Work instructions:
Using the listing below, retype the line bearing "This screenshot has height=637, width=1201." and each line after it, word for word, and nothing further.
————————
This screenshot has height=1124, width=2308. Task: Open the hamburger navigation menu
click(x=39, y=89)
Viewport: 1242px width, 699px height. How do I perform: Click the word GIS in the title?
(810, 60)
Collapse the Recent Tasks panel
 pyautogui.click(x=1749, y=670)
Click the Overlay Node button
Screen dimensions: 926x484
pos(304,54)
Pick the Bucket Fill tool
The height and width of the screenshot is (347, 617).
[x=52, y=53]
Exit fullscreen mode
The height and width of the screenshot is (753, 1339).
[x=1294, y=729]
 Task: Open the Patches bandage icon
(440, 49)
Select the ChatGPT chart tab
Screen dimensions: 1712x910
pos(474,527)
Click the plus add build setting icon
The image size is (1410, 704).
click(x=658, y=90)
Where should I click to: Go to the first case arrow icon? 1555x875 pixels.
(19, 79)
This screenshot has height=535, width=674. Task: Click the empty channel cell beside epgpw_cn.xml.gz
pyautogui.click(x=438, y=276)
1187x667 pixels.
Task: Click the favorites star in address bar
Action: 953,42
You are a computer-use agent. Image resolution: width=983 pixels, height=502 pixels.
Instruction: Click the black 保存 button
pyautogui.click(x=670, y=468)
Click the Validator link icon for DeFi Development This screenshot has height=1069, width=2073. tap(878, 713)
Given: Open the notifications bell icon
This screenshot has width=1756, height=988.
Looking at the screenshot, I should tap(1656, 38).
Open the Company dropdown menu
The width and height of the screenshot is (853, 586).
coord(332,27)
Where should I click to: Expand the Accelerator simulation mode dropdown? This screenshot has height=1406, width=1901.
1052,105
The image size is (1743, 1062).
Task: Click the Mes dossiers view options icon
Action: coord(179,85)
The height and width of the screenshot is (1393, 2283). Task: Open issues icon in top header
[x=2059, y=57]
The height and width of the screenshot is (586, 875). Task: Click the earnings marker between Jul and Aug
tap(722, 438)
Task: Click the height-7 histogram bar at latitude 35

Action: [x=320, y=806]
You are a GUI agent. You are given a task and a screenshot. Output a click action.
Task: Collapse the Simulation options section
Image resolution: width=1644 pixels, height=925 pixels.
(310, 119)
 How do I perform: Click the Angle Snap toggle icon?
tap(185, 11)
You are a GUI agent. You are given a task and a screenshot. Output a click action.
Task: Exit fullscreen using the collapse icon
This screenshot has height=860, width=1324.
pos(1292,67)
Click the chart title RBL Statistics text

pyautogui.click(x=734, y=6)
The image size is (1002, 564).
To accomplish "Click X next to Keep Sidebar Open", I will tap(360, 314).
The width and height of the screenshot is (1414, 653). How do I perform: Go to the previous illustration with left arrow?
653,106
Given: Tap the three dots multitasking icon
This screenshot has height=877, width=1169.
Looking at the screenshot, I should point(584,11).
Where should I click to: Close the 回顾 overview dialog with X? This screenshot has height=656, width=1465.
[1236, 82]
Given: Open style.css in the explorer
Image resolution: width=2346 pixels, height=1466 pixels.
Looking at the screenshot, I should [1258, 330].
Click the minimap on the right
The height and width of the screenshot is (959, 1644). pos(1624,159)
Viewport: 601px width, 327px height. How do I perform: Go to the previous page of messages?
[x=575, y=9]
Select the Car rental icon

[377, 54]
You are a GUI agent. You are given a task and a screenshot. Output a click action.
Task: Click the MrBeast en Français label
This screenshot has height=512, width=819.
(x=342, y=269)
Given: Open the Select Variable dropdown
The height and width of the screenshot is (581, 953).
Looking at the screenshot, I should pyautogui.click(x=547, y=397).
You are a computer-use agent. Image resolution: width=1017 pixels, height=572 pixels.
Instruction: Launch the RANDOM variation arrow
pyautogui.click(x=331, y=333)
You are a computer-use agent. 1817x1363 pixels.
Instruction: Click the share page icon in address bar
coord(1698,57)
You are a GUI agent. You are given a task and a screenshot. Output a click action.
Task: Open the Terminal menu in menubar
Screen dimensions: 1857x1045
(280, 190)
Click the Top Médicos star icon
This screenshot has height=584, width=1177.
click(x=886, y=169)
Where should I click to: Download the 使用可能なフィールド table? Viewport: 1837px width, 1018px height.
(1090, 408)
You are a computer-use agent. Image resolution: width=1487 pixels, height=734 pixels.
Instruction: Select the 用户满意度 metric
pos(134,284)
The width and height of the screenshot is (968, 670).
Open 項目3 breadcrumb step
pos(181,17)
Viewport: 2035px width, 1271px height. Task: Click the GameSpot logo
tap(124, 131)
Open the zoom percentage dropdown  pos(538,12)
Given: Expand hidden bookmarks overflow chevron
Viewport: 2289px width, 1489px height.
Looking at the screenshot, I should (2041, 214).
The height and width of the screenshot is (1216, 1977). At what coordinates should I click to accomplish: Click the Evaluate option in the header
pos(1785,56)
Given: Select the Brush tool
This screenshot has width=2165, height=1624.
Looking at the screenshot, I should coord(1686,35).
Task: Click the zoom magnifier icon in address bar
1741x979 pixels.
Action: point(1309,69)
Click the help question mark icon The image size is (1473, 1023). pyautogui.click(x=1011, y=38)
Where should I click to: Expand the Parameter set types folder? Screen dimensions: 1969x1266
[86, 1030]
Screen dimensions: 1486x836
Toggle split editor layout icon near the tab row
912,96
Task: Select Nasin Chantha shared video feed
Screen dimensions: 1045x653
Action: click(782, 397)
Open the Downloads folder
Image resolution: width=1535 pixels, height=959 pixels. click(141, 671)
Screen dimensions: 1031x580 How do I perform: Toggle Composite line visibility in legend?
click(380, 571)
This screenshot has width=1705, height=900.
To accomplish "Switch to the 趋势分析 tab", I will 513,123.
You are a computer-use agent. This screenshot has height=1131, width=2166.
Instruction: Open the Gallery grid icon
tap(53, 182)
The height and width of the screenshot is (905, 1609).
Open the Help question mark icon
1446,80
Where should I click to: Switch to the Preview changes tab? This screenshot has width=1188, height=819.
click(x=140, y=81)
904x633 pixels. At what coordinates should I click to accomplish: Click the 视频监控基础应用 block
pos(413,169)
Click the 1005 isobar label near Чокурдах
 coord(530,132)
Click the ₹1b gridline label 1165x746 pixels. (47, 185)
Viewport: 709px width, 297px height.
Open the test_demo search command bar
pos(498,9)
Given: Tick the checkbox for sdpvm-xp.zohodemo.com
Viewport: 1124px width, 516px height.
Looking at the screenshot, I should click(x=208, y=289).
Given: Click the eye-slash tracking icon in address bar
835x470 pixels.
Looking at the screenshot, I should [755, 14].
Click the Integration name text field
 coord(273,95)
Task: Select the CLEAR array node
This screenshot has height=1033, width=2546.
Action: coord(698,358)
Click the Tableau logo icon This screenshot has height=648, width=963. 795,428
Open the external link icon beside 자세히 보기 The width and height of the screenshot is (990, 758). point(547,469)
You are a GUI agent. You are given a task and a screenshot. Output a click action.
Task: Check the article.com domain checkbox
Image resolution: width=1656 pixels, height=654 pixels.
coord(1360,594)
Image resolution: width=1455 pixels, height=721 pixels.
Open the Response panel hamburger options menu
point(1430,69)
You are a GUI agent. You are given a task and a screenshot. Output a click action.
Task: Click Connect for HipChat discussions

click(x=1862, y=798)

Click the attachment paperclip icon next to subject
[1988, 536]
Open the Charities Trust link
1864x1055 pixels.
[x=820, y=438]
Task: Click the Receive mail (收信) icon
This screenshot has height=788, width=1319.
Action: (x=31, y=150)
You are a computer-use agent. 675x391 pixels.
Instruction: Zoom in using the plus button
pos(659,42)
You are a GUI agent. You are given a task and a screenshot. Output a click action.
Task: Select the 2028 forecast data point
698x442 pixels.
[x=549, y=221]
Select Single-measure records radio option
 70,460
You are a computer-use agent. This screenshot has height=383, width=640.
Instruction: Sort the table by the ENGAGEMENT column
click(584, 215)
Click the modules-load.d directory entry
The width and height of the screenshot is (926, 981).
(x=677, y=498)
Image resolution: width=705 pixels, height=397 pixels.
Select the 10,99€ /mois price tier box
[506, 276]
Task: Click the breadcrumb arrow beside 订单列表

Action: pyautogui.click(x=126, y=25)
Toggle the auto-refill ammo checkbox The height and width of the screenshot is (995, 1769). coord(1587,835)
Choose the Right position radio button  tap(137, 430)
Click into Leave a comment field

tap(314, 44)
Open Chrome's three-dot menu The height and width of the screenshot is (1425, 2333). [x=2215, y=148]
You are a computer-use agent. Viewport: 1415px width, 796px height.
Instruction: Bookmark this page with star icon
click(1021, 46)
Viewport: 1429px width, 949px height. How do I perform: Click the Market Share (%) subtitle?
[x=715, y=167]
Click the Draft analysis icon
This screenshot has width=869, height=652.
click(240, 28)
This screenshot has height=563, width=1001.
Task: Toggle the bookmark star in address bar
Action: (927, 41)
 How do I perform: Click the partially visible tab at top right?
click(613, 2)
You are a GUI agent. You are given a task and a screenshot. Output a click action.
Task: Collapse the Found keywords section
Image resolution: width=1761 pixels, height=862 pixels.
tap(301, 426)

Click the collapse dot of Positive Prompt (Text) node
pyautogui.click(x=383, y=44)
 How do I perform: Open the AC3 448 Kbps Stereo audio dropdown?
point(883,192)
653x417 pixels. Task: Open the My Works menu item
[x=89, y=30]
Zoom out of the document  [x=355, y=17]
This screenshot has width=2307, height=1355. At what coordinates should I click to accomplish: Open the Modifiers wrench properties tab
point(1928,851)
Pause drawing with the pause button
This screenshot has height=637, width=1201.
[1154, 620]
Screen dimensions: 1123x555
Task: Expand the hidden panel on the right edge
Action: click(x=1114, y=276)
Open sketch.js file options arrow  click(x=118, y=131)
————————
Output:
This screenshot has height=637, width=1201.
[1154, 620]
Screen dimensions: 1123x555
Task: Expand the hidden panel on the right edge
Action: click(x=1114, y=276)
Open sketch.js file options arrow  click(x=118, y=131)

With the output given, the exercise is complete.